INGREZZA carries a list price of roughly $8,000 to $9,000 for a one-month supply without insurance, which puts it firmly in specialty-drug territory. Few patients pay that amount out of pocket, but understanding the available programs helps you plan for whatever your share turns out to be.
Most commercial and government insurers require prior authorization before covering INGREZZA. The Neurocrine Access Support team handles much of this legwork after receiving your treatment form, but knowing what insurers look for helps your provider submit stronger documentation upfront.
Criteria vary by plan, but a representative policy requires the following for tardive dyskinesia: a diagnosis meeting DSM-5 criteria (involuntary movements, history of treatment with a neuroleptic such as an antipsychotic, and symptoms lasting longer than four to eight weeks), and that INGREZZA was prescribed by or in consultation with a neurologist or psychiatrist. For Huntington’s chorea, insurers commonly require genetic testing confirming the diagnosis and documented failure of or intolerance to a tetrabenazine product before they’ll approve INGREZZA. Initial approvals typically last one year, with renewal requiring evidence that symptoms improved or stabilized on the medication — often measured by a reduction in AIMS or DISCUS scores for tardive dyskinesia.
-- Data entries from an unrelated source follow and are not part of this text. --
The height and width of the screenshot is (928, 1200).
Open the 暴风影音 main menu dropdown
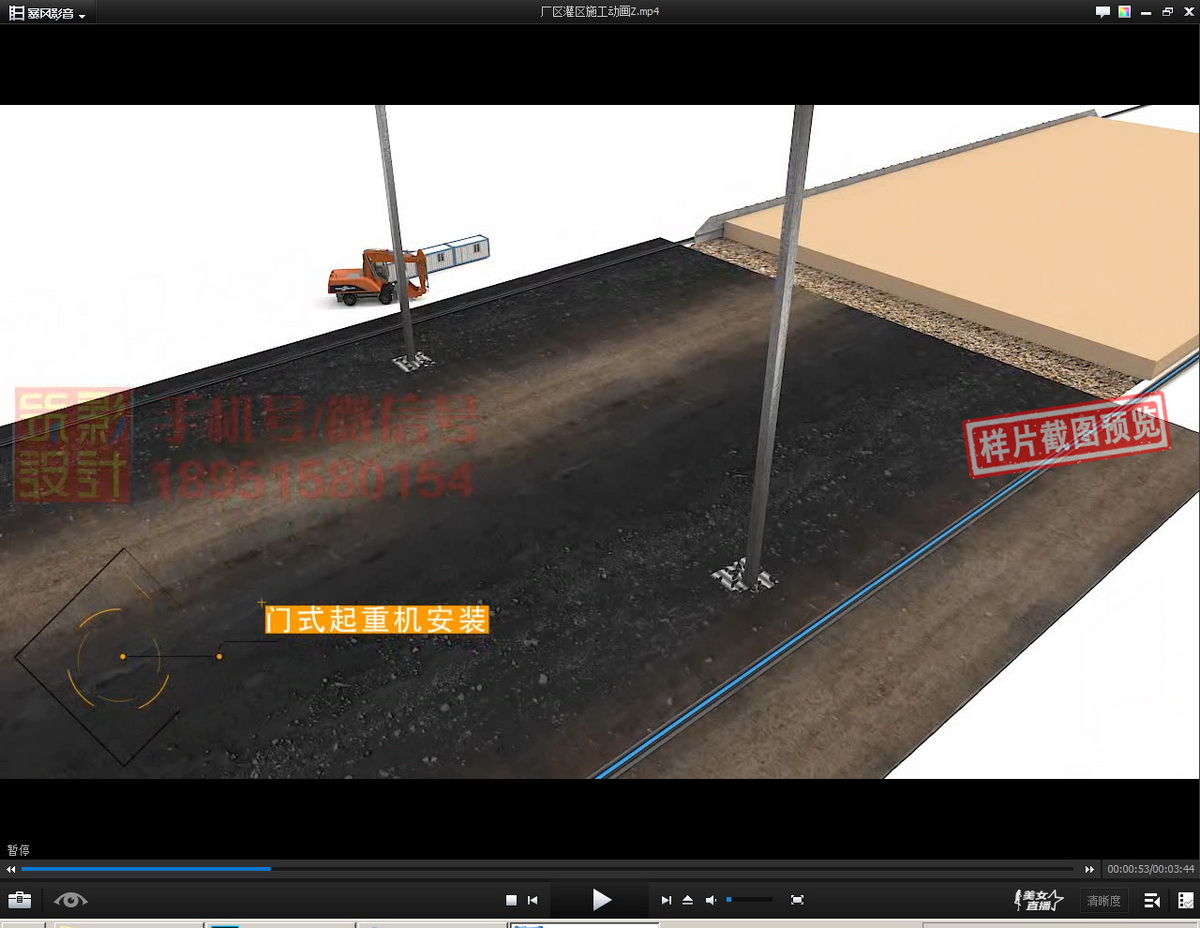point(47,13)

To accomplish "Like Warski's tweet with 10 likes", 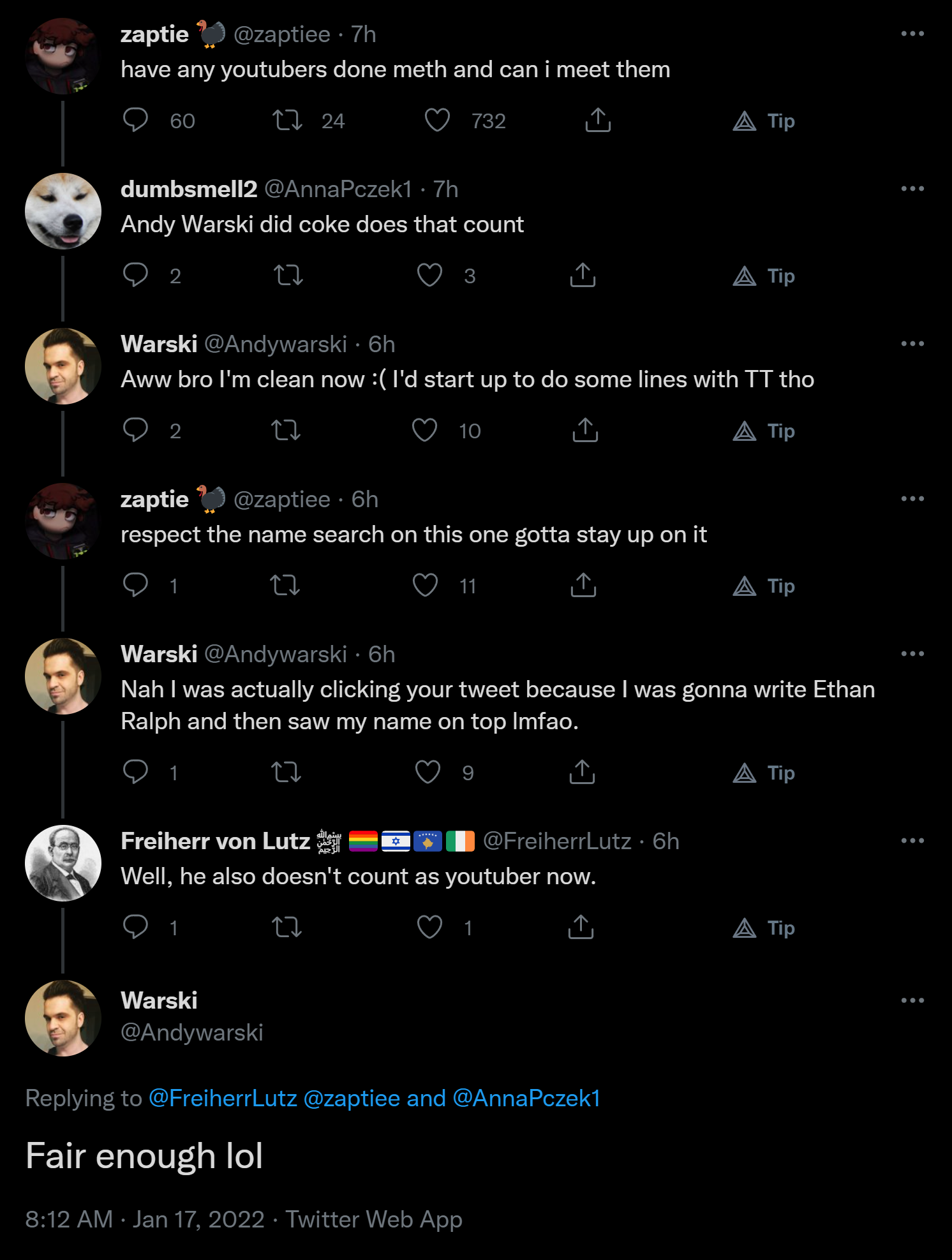I will [425, 430].
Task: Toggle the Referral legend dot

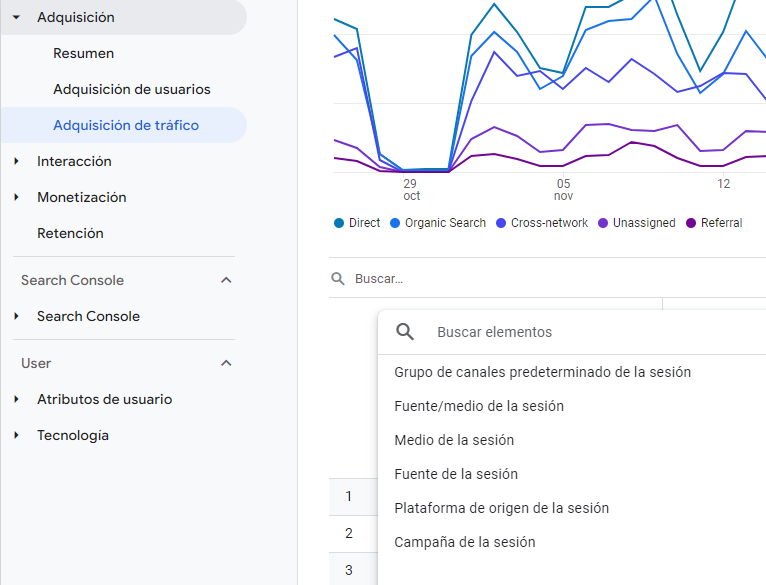Action: pos(691,223)
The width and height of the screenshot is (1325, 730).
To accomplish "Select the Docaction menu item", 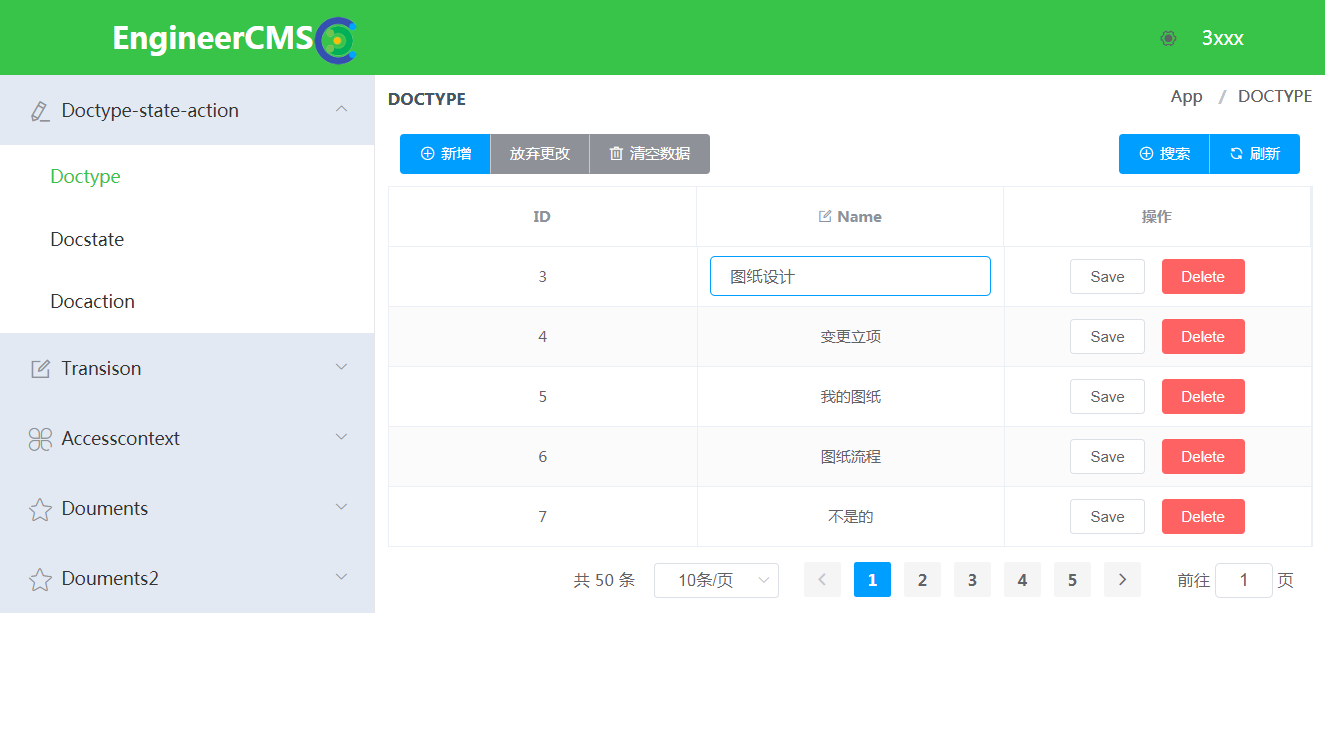I will point(92,302).
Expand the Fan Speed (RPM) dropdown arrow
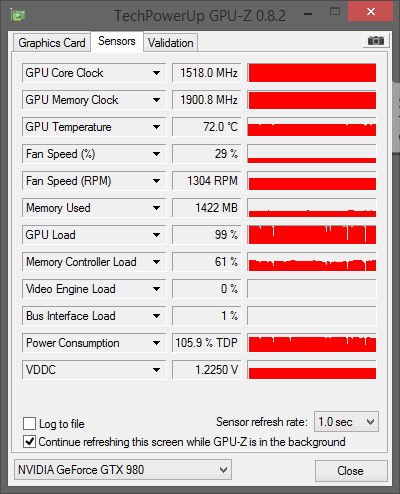 click(156, 181)
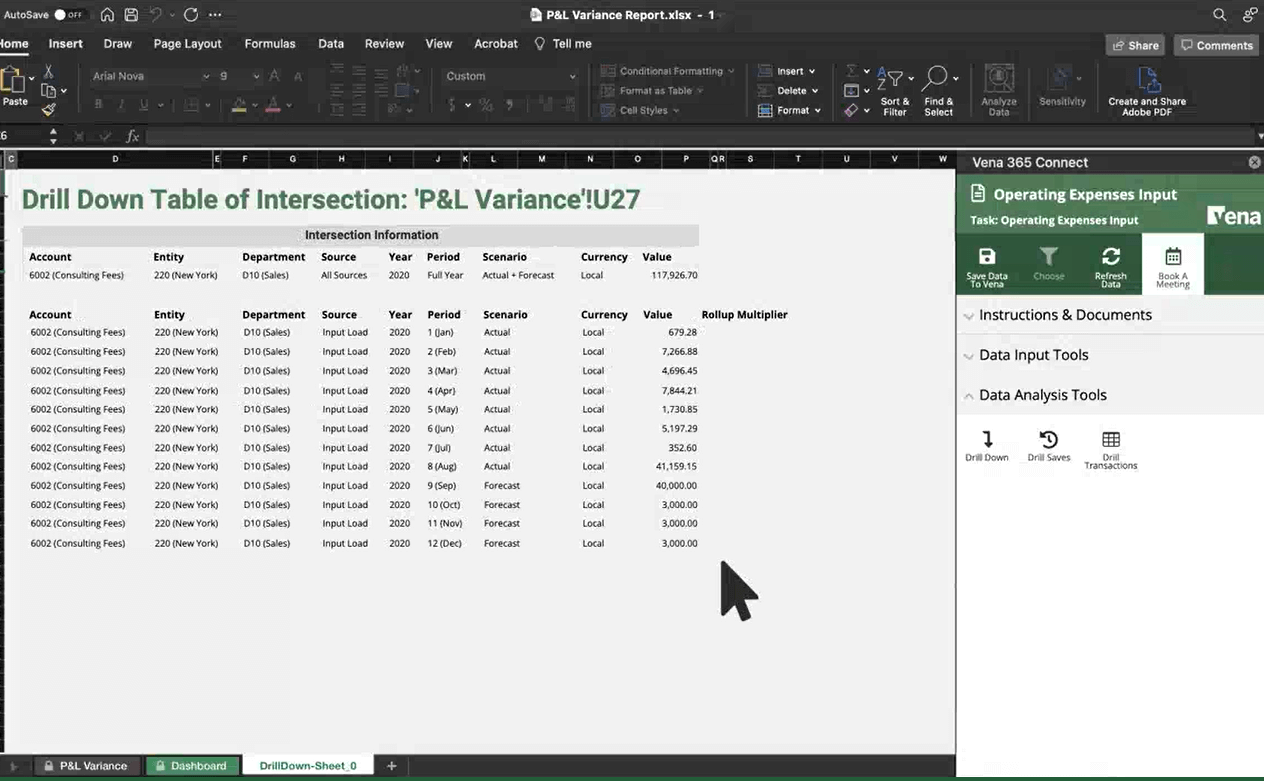The height and width of the screenshot is (781, 1264).
Task: Select the Drill Down tool
Action: (986, 446)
A denial isn’t the end of the road. Read the denial letter carefully — it states the specific reason, the deadline for appeal, and the submission instructions. The most common fixable reasons are missing clinical documentation, an incomplete form, or unmet step-therapy requirements (meaning the insurer wanted you to try a cheaper drug first). Your prescriber can strengthen the appeal with a letter of medical necessity, clinical notes documenting your diagnosis history, lab or genetic testing results, and records of previous medications tried and failed. The Neurocrine Access Support team can help coordinate this process. If your first appeal fails, most plans allow a second-level internal appeal and, beyond that, an independent external review by a third party not affiliated with your insurer.
Once your first shipment arrives, expect a follow-up call from a clinical pharmacist at the specialty pharmacy. They’ll walk you through how to take the medication, what side effects to watch for, and when your next refill ships. INGREZZA is taken once daily, with or without food. If you’re on the SPRINKLE formulation, the capsule can be opened and the granules mixed into soft food — not milk or water — or swallowed whole.
Refills are coordinated by the specialty pharmacy, which will contact you before each shipment to confirm your address and check how you’re doing on the medication. If you don’t respond to their calls, the refill can be delayed. Keep the pharmacy’s number saved in your phone and let them know if your insurance, address, or prescriber changes. Your provider will likely schedule periodic follow-up visits to assess whether the dose needs adjusting — a lower maintenance dose of 40 mg or 60 mg is an option if 80 mg causes tolerability issues.